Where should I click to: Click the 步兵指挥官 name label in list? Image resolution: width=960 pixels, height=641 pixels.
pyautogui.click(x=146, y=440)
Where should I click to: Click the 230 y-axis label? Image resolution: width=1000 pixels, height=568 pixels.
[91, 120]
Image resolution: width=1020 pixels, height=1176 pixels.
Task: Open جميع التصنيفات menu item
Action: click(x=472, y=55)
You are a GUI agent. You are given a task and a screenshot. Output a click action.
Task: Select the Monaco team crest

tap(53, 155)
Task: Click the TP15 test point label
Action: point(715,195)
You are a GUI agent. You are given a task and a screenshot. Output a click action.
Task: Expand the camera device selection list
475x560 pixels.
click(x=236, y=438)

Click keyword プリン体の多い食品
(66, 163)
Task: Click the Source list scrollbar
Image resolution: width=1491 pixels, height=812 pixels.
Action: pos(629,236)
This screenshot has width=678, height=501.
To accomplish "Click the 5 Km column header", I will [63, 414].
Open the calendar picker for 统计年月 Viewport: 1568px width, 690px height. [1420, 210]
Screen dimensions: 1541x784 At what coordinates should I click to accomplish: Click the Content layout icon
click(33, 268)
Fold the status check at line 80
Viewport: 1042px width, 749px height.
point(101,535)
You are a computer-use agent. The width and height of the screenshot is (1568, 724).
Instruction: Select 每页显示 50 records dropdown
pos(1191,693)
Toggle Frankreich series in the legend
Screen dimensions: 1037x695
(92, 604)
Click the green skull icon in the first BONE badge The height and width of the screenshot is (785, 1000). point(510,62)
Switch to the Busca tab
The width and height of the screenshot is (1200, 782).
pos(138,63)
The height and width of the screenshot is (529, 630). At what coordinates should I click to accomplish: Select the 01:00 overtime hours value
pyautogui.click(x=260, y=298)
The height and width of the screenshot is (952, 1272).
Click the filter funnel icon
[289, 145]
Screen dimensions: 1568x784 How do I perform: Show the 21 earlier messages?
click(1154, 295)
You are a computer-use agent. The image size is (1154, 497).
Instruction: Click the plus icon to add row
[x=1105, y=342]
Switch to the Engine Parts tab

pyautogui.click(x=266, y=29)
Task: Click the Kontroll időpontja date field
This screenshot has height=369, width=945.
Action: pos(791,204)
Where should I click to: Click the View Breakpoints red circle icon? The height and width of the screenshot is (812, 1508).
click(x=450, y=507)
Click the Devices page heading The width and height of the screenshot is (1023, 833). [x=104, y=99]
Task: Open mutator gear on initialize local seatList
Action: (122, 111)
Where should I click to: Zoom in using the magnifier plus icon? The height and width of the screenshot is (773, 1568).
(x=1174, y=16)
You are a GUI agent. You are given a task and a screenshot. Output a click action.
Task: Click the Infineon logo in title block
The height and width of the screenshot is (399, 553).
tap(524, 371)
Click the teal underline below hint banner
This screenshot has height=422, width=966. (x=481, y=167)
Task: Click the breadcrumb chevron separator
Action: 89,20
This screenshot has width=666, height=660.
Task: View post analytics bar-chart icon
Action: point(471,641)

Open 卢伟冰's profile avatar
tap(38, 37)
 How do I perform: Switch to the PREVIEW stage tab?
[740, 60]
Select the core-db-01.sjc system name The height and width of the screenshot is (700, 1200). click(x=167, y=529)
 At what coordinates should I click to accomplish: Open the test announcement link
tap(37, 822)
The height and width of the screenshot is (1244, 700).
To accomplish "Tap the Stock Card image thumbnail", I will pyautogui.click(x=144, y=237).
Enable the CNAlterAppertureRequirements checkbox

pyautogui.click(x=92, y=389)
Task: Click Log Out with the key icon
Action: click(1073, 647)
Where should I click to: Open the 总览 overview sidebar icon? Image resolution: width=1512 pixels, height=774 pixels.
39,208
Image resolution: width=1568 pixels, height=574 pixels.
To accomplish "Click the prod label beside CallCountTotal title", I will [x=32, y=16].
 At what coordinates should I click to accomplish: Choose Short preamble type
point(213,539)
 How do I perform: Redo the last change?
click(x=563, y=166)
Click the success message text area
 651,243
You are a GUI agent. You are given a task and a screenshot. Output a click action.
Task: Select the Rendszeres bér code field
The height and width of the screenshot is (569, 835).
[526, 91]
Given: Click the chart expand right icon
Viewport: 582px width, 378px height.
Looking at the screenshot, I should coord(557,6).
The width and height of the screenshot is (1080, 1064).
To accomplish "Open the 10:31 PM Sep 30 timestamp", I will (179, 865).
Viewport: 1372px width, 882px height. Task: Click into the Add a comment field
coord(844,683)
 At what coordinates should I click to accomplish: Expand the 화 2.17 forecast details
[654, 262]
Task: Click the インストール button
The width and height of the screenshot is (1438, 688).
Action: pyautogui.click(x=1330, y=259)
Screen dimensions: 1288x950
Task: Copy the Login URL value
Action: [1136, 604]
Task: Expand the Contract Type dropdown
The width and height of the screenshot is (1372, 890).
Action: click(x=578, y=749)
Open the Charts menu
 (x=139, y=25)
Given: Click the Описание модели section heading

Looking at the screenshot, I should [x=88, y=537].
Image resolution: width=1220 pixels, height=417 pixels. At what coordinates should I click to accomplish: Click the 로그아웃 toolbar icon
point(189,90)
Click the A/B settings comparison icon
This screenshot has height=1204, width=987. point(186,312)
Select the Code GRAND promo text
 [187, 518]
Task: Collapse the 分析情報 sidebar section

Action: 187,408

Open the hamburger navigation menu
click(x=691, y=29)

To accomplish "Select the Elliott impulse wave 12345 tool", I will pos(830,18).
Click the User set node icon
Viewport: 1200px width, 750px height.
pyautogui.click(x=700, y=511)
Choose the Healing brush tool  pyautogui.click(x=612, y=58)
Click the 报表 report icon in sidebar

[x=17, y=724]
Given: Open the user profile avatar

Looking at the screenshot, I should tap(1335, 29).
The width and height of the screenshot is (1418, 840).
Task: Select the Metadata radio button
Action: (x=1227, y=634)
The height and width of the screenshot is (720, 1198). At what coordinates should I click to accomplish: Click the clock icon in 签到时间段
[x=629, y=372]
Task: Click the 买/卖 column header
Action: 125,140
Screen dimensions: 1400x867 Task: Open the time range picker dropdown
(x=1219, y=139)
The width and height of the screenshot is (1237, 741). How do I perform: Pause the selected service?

## EXERCISE BRIEF
How many lines in the listing above contain the word "label"? Reply with the number alone.

## PROBLEM SOLUTION
4